Submitted to: Meeting Abstract
Publication Type: Abstract Only
Publication Acceptance Date: 10/31/2008
Publication Date: 10/31/2008
Citation: Tyagi, N., Dahleen, L.S. 2008. Expression Analysis of Ethylene Biosynthesis and Receptor Genes From Barley Embryo and Tissue Culture pg 36 . Meeting Abstract. Interpretive Summary:
Technical Abstract: Ethylene affects regeneration of green plants from barley tissue culture. With the availability of the HarvEST barley database and barley GeneChip, genome-wide expression studies have focused on differential development between Morex and Golden Promise at various stages of plant growth. The data from these studies are available from the Barley Gene Atlas and provide an excellent source for datamining genes of interest. We used ethylene biosynthesis genes 1-aminocyclopropane-l-carboxylic acid synthase (ACS) and ACC oxidase (ACO), and ethylene receptor 1 (ETR1) as search criteria and selected the respective unigenes and their probes from HarvEST. The probes were used to examine the expression results from embryo, coleoptile and radicle tissue in the Barley Gene Atlas.
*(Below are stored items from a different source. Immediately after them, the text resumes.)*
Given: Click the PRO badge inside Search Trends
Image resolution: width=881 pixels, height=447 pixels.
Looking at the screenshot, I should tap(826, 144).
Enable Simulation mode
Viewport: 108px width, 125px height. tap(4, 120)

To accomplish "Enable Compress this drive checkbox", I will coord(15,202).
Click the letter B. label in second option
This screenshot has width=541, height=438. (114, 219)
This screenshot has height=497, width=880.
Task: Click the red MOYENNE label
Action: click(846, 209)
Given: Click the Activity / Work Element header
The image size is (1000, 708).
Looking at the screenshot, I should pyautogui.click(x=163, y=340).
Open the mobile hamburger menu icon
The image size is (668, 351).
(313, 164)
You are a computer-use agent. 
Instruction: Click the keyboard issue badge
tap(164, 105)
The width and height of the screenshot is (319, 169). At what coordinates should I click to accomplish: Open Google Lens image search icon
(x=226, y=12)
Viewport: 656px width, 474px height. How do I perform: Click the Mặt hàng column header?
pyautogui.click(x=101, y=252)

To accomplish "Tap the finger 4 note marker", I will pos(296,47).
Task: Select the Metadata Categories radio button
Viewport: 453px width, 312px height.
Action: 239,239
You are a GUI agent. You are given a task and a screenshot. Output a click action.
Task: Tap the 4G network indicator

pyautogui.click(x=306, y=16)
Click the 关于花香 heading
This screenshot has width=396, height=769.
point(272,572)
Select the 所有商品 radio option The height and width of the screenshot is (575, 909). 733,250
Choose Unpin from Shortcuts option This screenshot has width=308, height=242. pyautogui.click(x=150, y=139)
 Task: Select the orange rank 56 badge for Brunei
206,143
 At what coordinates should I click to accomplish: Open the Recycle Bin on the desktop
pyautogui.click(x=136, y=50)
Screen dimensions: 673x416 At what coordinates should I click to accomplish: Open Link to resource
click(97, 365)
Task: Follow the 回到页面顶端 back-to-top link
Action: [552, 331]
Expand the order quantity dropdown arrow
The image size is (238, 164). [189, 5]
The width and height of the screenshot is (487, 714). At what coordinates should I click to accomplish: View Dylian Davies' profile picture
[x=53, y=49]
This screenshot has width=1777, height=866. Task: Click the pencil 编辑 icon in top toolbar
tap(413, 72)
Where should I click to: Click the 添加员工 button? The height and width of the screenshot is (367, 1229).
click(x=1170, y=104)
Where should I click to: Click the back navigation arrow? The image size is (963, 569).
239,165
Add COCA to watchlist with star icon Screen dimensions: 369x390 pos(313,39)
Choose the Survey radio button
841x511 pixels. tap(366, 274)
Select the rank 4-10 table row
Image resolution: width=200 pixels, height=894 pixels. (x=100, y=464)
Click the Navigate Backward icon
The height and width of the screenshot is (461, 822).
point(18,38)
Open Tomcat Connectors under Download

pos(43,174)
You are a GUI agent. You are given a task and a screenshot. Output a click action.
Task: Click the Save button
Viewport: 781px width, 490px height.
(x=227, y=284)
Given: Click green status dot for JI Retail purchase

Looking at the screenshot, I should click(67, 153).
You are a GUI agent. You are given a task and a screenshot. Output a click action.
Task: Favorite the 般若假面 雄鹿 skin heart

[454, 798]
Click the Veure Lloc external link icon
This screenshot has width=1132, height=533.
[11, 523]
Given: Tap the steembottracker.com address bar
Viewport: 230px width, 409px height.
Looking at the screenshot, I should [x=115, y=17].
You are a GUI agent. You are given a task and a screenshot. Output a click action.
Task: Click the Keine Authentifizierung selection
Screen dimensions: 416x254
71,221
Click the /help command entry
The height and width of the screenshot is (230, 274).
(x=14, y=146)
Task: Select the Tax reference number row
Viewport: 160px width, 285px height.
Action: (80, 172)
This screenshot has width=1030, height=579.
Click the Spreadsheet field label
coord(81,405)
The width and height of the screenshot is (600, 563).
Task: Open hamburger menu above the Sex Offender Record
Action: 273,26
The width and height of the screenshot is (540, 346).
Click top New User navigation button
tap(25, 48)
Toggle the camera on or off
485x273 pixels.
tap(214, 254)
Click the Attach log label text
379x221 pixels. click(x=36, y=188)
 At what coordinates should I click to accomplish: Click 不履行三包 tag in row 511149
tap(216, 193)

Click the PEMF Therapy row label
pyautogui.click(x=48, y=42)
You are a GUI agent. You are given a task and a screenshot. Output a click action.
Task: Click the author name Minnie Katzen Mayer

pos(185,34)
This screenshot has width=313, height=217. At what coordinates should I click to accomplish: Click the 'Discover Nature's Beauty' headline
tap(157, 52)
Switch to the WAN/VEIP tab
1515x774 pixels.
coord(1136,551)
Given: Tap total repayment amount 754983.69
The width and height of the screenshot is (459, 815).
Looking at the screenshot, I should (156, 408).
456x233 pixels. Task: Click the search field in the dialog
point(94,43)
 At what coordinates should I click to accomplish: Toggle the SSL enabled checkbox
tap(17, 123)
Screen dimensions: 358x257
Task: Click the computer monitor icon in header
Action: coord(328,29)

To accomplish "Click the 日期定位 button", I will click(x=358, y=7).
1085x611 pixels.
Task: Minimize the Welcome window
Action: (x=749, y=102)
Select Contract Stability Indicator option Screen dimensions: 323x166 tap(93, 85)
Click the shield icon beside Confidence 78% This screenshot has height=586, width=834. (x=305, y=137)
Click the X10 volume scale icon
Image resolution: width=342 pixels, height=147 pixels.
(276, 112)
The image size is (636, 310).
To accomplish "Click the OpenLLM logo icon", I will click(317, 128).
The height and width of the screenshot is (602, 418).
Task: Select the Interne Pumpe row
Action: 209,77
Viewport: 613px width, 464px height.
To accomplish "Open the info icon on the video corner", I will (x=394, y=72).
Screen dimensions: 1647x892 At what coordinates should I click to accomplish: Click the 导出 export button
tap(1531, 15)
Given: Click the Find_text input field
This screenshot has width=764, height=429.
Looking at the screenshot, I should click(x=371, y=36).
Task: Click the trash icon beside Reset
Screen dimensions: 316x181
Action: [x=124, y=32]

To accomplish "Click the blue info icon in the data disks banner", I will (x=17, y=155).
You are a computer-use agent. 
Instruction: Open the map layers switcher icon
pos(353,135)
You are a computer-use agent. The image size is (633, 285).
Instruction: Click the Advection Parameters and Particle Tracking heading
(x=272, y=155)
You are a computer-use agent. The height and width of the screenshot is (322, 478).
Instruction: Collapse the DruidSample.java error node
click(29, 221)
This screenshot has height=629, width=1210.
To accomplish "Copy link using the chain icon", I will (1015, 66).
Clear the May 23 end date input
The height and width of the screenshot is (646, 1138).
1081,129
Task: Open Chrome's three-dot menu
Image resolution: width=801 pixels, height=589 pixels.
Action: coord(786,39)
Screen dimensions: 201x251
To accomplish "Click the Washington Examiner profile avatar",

The consensus sequences from a set of same unigenes as above were used to design primers that were tested on RNA (cDNA) extracted from Morex and Golden Promise at various tissue culture stages. The results from datamining and cDNA experiments were compared. The different probes from same unigene gave variable expressions in the two cultivars. The cDNA experiment indicated that ACS-6923 was constitutively expressed in both cultivars, while ACS-13017 and ACS-1108 showed differential expression. Similar results were seen for ACO. The unigenes ACO-1780 and ACO-1786 tested in Morex were differentially expressed in different stages of tissue culture. In the Barley Atlas experiment, ACO-1781 was the most differentially expressed ACO between the cultivars. The expression of ACO-1784 varied considerably between tissues; 38% higher in Morex embryos, 90% higher in Morex coleoptiles, but almost three times higher in Golden Promise radicle tissue. cDNA expression of ETR1 was not studied and the data from Barley Gene Atlas indicates constitutive expression. The dataming expression studies confirm our findings but also show some interesting differences as the same unigenes are represented by different probes and more than one probe exists for some unigenes. In most cases the expression in Morex was higher than Golden Promise, sometimes by as much as 90%. This variation in expression could contribute to the differential performance of these cultivars in tissue culture and can be used to modify the expression of these genes to achieve higher regeneration.